__TASK STATEMENT__.
Swap "GUI agent" for "desktop automation agent" everywhere in the material below, and leave everything else unchanged.

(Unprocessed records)
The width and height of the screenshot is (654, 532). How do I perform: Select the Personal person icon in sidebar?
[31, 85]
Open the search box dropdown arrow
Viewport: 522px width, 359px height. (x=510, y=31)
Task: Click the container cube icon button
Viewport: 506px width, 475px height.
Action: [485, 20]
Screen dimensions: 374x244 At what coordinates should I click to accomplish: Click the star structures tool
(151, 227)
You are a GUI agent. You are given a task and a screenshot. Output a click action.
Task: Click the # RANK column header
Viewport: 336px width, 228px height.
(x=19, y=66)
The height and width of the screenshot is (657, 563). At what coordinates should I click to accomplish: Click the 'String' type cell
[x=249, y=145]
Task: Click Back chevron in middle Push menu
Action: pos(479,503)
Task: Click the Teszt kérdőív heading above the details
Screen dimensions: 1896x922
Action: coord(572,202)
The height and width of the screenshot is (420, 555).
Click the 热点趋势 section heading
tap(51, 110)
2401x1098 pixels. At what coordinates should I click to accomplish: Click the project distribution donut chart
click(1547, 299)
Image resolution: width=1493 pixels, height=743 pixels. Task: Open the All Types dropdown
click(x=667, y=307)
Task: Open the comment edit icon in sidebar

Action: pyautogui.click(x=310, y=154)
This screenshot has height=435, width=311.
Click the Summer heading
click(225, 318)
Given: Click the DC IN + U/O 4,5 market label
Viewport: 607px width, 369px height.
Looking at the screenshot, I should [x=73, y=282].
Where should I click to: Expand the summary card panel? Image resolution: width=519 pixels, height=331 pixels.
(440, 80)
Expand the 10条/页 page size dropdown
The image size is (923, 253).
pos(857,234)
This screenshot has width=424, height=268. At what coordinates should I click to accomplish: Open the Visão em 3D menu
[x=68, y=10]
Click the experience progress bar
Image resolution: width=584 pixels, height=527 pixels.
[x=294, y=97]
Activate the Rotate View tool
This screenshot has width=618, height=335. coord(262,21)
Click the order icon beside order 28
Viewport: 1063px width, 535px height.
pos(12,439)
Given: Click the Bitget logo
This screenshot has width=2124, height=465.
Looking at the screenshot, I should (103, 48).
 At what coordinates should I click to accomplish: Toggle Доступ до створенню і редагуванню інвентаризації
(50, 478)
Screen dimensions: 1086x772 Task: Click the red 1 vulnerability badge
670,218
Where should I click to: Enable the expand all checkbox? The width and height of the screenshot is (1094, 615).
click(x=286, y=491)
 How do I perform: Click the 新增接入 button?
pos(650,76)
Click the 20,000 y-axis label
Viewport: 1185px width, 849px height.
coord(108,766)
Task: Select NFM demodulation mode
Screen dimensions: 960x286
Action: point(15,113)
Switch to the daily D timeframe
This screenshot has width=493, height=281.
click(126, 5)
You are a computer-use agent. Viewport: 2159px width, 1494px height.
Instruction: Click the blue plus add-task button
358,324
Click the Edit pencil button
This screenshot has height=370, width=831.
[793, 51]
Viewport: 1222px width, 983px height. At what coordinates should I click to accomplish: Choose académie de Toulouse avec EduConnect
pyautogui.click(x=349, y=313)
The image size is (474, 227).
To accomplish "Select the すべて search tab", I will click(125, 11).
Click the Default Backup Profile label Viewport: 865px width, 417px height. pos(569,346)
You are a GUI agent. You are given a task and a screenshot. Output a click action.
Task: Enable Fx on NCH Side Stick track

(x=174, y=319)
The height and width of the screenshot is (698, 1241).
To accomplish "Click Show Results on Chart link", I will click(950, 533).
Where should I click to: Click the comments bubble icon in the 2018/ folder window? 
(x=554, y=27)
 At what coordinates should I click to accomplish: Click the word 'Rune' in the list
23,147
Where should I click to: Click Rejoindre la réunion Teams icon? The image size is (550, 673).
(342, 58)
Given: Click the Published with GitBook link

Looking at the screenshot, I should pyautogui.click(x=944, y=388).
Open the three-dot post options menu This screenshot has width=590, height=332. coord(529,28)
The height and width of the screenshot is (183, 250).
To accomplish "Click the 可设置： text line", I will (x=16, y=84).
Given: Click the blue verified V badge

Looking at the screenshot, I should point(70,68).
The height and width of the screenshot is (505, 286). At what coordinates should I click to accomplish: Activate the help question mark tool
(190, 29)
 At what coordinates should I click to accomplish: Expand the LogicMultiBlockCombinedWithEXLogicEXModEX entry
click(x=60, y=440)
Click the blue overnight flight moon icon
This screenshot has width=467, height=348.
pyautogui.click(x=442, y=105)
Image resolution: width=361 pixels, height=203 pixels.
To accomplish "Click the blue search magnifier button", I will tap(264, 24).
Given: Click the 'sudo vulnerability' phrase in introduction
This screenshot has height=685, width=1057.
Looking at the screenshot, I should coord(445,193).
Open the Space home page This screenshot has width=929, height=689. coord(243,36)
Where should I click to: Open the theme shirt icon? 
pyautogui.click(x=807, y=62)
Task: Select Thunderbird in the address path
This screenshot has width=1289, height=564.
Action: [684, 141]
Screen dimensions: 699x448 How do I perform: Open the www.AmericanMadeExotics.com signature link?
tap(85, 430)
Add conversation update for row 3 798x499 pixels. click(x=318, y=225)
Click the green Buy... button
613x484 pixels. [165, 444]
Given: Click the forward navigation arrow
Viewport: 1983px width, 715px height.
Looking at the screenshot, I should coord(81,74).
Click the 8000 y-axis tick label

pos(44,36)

__RESULT OF THE TASK__.
The width and height of the screenshot is (654, 532). How do I perform: Select the Personal person icon in sidebar?
[31, 85]
Open the search box dropdown arrow
Viewport: 522px width, 359px height. (x=510, y=31)
Task: Click the container cube icon button
Viewport: 506px width, 475px height.
Action: [485, 20]
Screen dimensions: 374x244 At what coordinates should I click to accomplish: Click the star structures tool
(151, 227)
You are a desktop automation agent. You are given a task and a screenshot. Output a click action.
Task: Click the # RANK column header
Viewport: 336px width, 228px height.
(x=19, y=66)
The height and width of the screenshot is (657, 563). At what coordinates should I click to accomplish: Click the 'String' type cell
[x=249, y=145]
Task: Click Back chevron in middle Push menu
Action: pos(479,503)
Task: Click the Teszt kérdőív heading above the details
Screen dimensions: 1896x922
Action: coord(572,202)
The height and width of the screenshot is (420, 555).
Click the 热点趋势 section heading
tap(51, 110)
2401x1098 pixels. At what coordinates should I click to accomplish: Click the project distribution donut chart
click(1547, 299)
Image resolution: width=1493 pixels, height=743 pixels. Task: Open the All Types dropdown
click(x=667, y=307)
Task: Open the comment edit icon in sidebar

Action: pyautogui.click(x=310, y=154)
This screenshot has height=435, width=311.
Click the Summer heading
click(225, 318)
Given: Click the DC IN + U/O 4,5 market label
Viewport: 607px width, 369px height.
Looking at the screenshot, I should [x=73, y=282].
Where should I click to: Expand the summary card panel? Image resolution: width=519 pixels, height=331 pixels.
(440, 80)
Expand the 10条/页 page size dropdown
The image size is (923, 253).
pos(857,234)
This screenshot has width=424, height=268. At what coordinates should I click to accomplish: Open the Visão em 3D menu
[x=68, y=10]
Click the experience progress bar
Image resolution: width=584 pixels, height=527 pixels.
[x=294, y=97]
Activate the Rotate View tool
This screenshot has width=618, height=335. coord(262,21)
Click the order icon beside order 28
Viewport: 1063px width, 535px height.
pos(12,439)
Given: Click the Bitget logo
This screenshot has width=2124, height=465.
Looking at the screenshot, I should (103, 48).
 At what coordinates should I click to accomplish: Toggle Доступ до створенню і редагуванню інвентаризації
(50, 478)
Screen dimensions: 1086x772 Task: Click the red 1 vulnerability badge
670,218
Where should I click to: Enable the expand all checkbox? The width and height of the screenshot is (1094, 615).
click(x=286, y=491)
 How do I perform: Click the 新增接入 button?
pos(650,76)
Click the 20,000 y-axis label
Viewport: 1185px width, 849px height.
coord(108,766)
Task: Select NFM demodulation mode
Screen dimensions: 960x286
Action: point(15,113)
Switch to the daily D timeframe
This screenshot has width=493, height=281.
click(126, 5)
You are a computer-use agent. Viewport: 2159px width, 1494px height.
Instruction: Click the blue plus add-task button
358,324
Click the Edit pencil button
This screenshot has height=370, width=831.
[793, 51]
Viewport: 1222px width, 983px height. At what coordinates should I click to accomplish: Choose académie de Toulouse avec EduConnect
pyautogui.click(x=349, y=313)
The image size is (474, 227).
To accomplish "Select the すべて search tab", I will click(125, 11).
Click the Default Backup Profile label Viewport: 865px width, 417px height. pos(569,346)
You are a desktop automation agent. You are given a task and a screenshot. Output a click action.
Task: Enable Fx on NCH Side Stick track

(x=174, y=319)
The height and width of the screenshot is (698, 1241).
To accomplish "Click Show Results on Chart link", I will click(950, 533).
Where should I click to: Click the comments bubble icon in the 2018/ folder window? 
(x=554, y=27)
 At what coordinates should I click to accomplish: Click the word 'Rune' in the list
23,147
Where should I click to: Click Rejoindre la réunion Teams icon? The image size is (550, 673).
(342, 58)
Given: Click the Published with GitBook link

Looking at the screenshot, I should pyautogui.click(x=944, y=388).
Open the three-dot post options menu This screenshot has width=590, height=332. coord(529,28)
The height and width of the screenshot is (183, 250).
To accomplish "Click the 可设置： text line", I will (x=16, y=84).
Given: Click the blue verified V badge

Looking at the screenshot, I should point(70,68).
The height and width of the screenshot is (505, 286). At what coordinates should I click to accomplish: Activate the help question mark tool
(190, 29)
 At what coordinates should I click to accomplish: Expand the LogicMultiBlockCombinedWithEXLogicEXModEX entry
click(x=60, y=440)
Click the blue overnight flight moon icon
This screenshot has width=467, height=348.
pyautogui.click(x=442, y=105)
Image resolution: width=361 pixels, height=203 pixels.
To accomplish "Click the blue search magnifier button", I will tap(264, 24).
Given: Click the 'sudo vulnerability' phrase in introduction
This screenshot has height=685, width=1057.
Looking at the screenshot, I should coord(445,193).
Open the Space home page This screenshot has width=929, height=689. coord(243,36)
Where should I click to: Open the theme shirt icon? 
pyautogui.click(x=807, y=62)
Task: Select Thunderbird in the address path
This screenshot has width=1289, height=564.
Action: [684, 141]
Screen dimensions: 699x448 How do I perform: Open the www.AmericanMadeExotics.com signature link?
tap(85, 430)
Add conversation update for row 3 798x499 pixels. click(x=318, y=225)
Click the green Buy... button
613x484 pixels. [165, 444]
Given: Click the forward navigation arrow
Viewport: 1983px width, 715px height.
Looking at the screenshot, I should coord(81,74).
Click the 8000 y-axis tick label

pos(44,36)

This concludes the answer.